[Saved data entries]

-=-=-

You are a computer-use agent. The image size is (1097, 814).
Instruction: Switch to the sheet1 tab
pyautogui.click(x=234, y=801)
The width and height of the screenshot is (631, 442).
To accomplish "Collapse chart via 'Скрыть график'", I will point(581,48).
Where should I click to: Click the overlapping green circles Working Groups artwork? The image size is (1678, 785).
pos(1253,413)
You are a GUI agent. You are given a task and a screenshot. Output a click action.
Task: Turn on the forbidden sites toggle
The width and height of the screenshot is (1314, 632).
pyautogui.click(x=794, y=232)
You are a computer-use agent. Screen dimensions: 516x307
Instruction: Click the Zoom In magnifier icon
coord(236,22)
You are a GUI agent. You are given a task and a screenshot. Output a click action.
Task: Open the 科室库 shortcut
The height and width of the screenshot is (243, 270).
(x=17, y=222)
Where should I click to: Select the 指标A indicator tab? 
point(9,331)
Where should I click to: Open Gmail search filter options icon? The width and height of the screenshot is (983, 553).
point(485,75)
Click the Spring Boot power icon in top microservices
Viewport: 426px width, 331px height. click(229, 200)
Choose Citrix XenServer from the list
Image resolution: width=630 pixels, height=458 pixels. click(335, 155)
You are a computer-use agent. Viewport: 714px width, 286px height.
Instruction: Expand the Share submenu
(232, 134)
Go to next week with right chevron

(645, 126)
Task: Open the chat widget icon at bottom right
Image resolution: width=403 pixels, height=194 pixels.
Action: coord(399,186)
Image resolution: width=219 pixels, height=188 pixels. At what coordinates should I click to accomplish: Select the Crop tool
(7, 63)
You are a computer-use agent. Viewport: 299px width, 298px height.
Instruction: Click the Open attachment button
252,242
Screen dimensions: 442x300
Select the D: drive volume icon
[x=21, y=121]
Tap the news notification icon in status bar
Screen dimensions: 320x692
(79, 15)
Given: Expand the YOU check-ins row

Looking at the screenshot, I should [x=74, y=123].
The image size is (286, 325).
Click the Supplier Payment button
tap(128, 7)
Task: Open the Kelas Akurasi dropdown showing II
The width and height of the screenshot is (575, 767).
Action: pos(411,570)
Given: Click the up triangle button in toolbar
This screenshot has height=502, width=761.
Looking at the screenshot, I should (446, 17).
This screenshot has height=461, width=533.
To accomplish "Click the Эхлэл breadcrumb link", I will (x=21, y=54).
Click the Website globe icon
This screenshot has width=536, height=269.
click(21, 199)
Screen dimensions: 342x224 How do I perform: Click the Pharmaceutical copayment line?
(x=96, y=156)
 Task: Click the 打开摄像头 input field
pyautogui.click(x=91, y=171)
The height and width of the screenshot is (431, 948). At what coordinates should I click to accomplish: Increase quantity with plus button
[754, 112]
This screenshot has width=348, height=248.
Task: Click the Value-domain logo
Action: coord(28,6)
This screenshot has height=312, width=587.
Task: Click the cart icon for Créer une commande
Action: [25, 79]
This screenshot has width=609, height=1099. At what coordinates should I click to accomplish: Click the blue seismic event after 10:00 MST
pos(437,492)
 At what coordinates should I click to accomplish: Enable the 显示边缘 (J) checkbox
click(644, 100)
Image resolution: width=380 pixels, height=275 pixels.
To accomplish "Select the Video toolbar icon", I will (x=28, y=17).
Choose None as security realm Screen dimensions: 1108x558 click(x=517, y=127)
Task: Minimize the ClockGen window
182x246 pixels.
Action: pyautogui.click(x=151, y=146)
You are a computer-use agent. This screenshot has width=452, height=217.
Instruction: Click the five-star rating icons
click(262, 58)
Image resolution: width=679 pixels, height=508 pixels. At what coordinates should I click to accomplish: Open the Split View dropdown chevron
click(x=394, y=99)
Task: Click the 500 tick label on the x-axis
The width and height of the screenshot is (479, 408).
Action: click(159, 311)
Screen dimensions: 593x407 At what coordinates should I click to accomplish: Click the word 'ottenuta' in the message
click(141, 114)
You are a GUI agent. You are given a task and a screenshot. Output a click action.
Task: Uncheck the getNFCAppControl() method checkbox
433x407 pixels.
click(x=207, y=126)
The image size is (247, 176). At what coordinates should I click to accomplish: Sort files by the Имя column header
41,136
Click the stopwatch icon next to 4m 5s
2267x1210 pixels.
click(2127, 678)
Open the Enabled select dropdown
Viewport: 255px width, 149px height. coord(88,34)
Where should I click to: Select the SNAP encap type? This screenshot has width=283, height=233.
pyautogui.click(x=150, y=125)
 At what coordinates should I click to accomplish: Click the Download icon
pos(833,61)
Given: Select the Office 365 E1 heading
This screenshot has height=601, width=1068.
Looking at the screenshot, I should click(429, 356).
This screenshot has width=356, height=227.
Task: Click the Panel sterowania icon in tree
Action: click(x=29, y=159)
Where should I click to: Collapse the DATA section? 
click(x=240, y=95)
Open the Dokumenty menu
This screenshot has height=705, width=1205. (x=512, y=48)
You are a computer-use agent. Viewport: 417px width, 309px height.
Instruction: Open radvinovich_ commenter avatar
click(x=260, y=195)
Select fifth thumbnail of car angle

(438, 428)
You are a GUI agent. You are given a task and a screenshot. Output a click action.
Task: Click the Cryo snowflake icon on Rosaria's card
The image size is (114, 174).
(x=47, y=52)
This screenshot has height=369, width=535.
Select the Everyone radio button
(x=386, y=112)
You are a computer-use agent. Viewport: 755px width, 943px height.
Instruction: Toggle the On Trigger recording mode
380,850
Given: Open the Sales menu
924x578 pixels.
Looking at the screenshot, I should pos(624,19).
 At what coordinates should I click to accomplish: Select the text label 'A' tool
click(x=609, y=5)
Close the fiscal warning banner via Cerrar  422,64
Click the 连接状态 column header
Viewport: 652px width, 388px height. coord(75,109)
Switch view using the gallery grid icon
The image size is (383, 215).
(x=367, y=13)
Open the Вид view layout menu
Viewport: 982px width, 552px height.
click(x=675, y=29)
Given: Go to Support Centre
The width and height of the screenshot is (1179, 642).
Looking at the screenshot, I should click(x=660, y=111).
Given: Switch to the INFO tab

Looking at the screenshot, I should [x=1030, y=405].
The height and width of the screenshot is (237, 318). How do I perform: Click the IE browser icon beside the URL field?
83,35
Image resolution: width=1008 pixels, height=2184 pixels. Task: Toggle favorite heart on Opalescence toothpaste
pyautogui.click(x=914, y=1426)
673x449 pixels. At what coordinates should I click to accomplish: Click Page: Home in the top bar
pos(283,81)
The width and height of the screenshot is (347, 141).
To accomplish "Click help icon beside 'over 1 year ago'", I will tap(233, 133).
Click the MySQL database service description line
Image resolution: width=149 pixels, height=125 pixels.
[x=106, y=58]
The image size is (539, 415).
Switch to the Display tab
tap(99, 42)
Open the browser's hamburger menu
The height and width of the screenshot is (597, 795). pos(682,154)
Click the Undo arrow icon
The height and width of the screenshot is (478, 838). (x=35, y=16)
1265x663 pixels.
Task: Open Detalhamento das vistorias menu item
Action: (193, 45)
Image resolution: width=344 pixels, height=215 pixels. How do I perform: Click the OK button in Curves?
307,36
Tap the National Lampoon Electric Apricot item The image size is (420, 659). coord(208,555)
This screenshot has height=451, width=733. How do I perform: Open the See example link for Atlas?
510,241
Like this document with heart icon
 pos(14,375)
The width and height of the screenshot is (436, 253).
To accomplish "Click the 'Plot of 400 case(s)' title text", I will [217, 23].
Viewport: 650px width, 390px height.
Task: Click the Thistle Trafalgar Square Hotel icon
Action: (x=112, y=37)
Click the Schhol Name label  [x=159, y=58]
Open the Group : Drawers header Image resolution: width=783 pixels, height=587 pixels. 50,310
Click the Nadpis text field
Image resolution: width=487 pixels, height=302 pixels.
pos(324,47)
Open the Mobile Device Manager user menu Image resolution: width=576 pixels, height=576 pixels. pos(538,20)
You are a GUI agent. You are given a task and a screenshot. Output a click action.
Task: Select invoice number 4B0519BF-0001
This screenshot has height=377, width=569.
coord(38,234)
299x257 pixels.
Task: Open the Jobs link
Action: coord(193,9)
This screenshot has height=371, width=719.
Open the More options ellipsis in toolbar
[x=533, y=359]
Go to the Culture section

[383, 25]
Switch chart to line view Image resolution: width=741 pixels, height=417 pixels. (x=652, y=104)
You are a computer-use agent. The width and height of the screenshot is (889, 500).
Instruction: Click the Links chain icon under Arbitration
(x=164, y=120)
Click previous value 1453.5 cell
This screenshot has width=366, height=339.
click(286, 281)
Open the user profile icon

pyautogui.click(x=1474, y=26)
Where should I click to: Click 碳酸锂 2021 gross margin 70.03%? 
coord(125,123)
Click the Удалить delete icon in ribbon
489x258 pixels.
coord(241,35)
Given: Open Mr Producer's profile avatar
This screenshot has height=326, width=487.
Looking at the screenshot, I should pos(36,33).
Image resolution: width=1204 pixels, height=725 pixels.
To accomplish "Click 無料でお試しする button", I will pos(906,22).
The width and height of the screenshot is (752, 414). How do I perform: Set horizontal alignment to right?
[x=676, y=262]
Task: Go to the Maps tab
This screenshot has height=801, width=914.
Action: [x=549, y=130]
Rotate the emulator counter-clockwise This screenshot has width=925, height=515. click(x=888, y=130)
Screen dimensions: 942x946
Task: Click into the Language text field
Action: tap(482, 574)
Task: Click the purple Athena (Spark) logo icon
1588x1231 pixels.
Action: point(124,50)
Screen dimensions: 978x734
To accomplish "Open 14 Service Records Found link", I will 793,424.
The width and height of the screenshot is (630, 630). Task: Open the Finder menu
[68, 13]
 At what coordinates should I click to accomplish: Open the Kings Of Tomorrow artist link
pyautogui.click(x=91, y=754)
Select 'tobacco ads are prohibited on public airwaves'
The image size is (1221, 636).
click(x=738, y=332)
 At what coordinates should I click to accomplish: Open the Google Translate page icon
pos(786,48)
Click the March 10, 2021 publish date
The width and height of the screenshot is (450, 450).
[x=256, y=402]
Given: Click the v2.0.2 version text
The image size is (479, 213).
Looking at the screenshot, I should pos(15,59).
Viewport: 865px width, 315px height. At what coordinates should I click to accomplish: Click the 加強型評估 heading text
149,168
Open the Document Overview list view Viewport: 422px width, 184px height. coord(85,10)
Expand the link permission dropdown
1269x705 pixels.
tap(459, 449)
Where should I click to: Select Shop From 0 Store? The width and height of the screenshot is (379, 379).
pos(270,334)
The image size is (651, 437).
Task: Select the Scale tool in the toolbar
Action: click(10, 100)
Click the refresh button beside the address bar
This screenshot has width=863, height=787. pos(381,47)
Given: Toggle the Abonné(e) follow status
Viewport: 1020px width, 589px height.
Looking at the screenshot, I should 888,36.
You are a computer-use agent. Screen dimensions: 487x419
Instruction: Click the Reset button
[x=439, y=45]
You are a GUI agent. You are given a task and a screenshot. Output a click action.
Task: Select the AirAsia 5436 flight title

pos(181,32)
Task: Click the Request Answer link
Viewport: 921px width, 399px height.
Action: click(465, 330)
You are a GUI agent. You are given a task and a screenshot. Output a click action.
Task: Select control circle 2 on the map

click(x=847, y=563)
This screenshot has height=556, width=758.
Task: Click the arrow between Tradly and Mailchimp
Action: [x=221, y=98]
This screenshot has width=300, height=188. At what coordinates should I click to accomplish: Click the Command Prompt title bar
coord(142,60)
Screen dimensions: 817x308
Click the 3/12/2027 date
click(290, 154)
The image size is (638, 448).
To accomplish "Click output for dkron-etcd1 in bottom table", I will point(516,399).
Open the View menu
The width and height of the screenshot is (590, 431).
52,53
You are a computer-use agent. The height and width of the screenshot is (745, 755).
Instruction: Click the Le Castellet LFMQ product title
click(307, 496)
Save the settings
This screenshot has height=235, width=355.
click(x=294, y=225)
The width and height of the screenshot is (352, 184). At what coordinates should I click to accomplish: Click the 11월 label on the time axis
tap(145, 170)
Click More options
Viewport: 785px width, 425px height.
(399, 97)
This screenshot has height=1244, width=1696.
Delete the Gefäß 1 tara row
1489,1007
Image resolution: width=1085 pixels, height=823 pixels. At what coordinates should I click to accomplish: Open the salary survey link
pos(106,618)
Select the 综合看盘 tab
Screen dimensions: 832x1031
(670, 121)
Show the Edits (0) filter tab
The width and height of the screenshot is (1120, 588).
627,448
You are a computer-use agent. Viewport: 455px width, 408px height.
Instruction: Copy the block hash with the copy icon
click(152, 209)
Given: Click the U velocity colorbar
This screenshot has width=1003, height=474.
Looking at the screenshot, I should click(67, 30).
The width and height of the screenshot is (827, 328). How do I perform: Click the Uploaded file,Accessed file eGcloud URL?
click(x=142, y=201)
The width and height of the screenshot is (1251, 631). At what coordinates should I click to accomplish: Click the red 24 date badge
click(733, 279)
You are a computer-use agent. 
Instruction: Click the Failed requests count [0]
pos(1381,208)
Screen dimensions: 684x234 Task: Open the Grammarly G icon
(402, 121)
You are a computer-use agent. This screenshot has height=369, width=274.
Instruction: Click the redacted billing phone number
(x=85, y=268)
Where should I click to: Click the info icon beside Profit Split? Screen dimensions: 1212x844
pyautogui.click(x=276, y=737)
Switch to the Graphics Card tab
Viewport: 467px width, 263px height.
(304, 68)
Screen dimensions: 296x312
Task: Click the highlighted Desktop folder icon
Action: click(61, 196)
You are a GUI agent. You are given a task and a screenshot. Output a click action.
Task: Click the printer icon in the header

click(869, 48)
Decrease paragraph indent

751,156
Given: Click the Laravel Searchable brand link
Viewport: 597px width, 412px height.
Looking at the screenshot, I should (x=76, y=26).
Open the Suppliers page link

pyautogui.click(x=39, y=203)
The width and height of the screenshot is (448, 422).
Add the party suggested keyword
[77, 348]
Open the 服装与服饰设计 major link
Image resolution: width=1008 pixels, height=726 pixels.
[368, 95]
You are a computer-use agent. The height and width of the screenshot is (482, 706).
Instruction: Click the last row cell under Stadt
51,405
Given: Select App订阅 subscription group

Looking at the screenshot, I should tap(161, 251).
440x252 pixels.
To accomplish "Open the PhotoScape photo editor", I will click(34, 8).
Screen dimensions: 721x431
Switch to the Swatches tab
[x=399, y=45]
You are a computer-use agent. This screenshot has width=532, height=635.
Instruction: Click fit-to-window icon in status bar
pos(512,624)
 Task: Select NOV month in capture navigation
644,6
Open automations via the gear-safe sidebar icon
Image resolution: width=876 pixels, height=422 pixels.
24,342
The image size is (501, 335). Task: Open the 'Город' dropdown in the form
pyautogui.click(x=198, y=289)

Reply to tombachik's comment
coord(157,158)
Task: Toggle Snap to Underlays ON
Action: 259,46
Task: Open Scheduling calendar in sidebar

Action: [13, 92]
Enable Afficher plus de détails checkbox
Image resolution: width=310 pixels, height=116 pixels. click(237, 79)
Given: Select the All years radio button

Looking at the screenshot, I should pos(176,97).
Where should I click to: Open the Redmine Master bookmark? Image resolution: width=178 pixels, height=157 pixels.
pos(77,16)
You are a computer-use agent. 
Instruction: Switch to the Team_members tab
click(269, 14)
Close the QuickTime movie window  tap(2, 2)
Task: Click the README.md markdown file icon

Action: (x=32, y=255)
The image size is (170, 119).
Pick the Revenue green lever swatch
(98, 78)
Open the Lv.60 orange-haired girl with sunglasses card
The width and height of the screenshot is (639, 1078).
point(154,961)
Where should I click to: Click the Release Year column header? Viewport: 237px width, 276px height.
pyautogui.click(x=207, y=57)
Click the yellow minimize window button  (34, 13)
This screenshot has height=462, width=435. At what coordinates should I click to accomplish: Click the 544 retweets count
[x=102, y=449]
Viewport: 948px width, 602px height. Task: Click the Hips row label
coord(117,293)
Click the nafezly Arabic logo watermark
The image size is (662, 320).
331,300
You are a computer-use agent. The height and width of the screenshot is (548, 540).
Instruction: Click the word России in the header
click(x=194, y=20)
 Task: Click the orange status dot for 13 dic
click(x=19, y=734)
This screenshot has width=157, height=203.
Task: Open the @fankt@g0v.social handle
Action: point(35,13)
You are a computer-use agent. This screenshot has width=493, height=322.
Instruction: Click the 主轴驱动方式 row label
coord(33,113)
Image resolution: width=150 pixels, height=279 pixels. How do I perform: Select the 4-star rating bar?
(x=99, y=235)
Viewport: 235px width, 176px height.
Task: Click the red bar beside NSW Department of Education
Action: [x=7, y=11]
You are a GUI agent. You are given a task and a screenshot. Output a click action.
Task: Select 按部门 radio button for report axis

-=-=-

WORK ORDER - Would you please return all lines of the data that include the word "Close"?

COMPLETED EXERCISE -
Close the fiscal warning banner via Cerrar  422,64
Close the QuickTime movie window  tap(2, 2)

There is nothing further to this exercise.